23325

Je ne comprends pas, je ne sais pas trop s’il pleut ou s’il fait soleil, si les deux en même temps, ou si rien du tout. Rien du tout ? Mais voilà qui n’est pas possible, « rien du tout ». Croyez-vous ? Moi, je n’en suis pas si certain que cela. Il y a des trous partout, et la ville elle-même n’est-elle pas un immense trou ? Un trou de rien du tout. Par exemple, au début de la semaine, des ouvriers ont descellé un banc Davioud sur le boulevard, à main gauche, un peu, de mes fenêtres, ils ont arrondi le périmètre rectangulaire autour de l’arbre à côté du banc (heureusement, ils n’ont pas coupé l’arbre), ont placé une grille métallique ronde autour de l’arbre, en accord logique avec la nouvelle forme, mais je ne suis pas certain que ce soit l’une de ces grilles Davioud que la mairie avait fait enlever il y a deux ou trois ans de cela, non, mais c’est un peu toujours la même histoire, tout change, rien ne change, on tourne en rond, on ne va nulle part, on est perdu, les ouvriers ont entouré le tout de palissades en tôle pour en empêcher l’accès (mais l’accès à quoi, puisque, précisément, il n’y a plus rien, même pas le banc où s’assoir qu’ils ont enlevé, l’accès à rien ? je ne vois que cela), et puis ils ont laissé tout cela comme cela. Depuis, l’espace ainsi délimité par la palissade en tôle est devenu une sorte de poubelle, on y jette sa canette de bière forte, celle-là qu’on boit par demi-litres entiers, l’emballage plastique de son sandwich après que l’on a mangé son sandwich, ou n’importe lequel de ses papiers désormais inutiles, qu’ils soient gras ou qu’ils ne le soient pas, et le clochard qui vit dans le coin et passe le plus clair de son temps assis ou couché sur le banc arrière de l’abribus, à main gauche de la main gauche, a trouvé une fonction géniale à la palissade en tôle : il pisse dessus.

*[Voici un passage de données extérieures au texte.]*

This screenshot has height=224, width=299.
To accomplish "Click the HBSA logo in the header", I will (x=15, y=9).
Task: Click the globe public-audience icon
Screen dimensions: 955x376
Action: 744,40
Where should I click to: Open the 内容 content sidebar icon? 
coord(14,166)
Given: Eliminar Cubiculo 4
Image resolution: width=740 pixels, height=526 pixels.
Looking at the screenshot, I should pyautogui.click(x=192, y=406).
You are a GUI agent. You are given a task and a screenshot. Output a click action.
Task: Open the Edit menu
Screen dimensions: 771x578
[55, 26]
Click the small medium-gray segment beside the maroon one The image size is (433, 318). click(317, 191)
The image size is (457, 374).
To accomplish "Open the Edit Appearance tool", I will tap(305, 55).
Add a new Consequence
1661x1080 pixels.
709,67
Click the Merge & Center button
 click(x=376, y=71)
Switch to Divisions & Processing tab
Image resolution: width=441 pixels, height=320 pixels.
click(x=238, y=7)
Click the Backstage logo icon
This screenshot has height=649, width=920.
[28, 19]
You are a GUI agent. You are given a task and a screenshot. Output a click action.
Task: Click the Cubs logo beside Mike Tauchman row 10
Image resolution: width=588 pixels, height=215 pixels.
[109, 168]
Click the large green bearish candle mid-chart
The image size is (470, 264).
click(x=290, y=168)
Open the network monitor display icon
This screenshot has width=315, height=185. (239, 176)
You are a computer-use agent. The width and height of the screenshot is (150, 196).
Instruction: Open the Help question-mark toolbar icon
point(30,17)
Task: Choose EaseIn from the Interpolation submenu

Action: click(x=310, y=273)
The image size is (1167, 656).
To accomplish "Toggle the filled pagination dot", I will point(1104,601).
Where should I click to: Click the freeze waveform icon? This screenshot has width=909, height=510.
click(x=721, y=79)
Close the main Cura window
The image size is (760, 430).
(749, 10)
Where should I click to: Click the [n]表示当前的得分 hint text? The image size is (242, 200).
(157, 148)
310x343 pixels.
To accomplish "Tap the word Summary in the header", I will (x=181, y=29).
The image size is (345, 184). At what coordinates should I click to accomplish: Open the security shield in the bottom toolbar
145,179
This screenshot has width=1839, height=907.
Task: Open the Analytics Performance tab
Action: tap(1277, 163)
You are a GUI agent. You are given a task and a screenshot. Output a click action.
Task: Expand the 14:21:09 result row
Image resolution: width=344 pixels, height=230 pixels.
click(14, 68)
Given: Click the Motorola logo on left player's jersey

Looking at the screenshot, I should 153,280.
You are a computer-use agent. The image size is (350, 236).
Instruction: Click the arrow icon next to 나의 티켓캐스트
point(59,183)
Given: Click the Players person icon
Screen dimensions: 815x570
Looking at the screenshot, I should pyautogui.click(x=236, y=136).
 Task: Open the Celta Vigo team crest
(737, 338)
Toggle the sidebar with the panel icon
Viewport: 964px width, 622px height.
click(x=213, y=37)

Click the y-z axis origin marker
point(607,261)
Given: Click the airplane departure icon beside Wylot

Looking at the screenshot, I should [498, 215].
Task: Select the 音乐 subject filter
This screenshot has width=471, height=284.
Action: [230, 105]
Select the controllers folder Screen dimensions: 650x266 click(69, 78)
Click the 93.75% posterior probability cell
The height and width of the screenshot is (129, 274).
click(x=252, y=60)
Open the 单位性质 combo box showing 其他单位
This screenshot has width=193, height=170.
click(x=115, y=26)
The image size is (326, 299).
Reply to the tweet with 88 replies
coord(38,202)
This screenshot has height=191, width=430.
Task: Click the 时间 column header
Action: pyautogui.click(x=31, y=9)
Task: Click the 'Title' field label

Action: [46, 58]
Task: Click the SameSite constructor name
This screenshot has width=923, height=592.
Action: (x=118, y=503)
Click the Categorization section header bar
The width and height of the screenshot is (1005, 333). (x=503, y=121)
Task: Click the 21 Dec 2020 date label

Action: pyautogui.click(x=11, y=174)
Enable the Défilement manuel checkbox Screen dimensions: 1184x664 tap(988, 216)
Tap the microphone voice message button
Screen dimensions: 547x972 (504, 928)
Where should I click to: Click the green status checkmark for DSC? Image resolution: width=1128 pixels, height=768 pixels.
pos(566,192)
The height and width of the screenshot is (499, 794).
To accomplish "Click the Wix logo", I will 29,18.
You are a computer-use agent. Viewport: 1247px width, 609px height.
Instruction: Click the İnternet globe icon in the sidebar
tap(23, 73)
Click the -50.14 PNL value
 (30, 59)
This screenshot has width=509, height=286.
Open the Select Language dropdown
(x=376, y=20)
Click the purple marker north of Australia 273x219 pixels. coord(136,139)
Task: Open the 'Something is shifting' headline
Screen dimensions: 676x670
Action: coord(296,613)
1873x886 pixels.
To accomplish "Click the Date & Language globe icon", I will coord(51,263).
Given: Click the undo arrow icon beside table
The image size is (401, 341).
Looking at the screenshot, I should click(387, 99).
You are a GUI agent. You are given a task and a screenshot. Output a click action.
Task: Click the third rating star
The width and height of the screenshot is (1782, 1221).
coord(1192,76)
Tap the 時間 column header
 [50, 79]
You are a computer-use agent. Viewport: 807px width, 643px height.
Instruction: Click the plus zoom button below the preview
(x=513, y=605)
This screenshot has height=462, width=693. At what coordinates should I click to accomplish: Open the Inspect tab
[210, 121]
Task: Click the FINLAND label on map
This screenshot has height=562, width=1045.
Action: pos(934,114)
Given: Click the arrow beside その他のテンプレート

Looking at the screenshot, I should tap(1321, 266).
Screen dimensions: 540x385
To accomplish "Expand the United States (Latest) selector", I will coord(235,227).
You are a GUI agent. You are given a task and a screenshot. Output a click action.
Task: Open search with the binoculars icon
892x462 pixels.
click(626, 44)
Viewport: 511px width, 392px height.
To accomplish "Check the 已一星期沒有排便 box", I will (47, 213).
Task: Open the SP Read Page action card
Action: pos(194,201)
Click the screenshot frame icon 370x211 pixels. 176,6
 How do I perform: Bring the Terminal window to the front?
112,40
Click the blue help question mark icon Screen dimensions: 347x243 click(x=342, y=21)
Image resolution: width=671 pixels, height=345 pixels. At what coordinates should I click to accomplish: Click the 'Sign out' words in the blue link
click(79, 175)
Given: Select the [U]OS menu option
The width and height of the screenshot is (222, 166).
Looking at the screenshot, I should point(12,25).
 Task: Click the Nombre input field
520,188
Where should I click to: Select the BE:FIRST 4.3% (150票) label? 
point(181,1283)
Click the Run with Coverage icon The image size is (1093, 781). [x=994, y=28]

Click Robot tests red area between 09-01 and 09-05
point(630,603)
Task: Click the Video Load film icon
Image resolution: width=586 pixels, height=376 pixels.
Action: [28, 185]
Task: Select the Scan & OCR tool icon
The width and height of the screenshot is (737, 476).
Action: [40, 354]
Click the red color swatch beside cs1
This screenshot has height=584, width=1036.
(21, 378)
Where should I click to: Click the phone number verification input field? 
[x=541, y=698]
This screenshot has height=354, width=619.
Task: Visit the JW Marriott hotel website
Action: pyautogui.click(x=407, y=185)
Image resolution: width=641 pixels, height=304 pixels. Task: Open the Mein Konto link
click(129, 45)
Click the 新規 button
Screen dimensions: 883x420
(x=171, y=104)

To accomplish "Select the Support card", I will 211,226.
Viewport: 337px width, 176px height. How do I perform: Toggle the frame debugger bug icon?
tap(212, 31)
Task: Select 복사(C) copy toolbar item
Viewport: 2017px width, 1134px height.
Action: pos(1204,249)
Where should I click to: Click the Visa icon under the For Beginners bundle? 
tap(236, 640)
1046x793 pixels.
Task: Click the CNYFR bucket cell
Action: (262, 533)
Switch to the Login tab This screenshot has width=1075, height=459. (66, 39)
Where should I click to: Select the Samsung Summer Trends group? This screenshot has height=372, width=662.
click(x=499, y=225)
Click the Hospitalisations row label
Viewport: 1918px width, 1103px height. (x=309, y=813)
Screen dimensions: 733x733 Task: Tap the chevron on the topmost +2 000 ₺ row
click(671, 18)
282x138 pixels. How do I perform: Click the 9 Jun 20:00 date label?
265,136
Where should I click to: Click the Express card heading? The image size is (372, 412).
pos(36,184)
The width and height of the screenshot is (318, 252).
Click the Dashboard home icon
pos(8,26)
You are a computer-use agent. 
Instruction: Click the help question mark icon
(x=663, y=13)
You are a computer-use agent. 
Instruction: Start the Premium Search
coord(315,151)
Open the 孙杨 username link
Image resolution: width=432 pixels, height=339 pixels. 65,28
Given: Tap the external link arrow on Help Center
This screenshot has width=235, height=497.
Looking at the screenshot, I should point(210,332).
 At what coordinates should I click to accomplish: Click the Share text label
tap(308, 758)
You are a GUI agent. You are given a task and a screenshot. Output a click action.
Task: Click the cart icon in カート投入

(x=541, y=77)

Que faire d’autre avec ? C’est la vie. C’est la ville. C’est Paris. N’est-ce pas un peu désespérant aussi ? Je ne sais pas. Je n’ai pas de grande idée aujourd’hui, alors je n’ai rien à répondre à la question. Je lève les yeux au ciel. Et je me demande : Mais quel temps fait-il, au juste ? Un temps à écouter les Heures dolentes de Gabriel Dupont (au piano, Giuseppe Taccogna, qui joue lento) : « Le soir tombe dans la chambre », « Une amie est venue avec des fleurs », « La mort rôde », « Des enfants jouent dans le jardin », tels sont certains des titres des pièces qui composent ce cycle pour piano. Ce que je fais, et ma poitrine, souvent, se soulève d’émotion.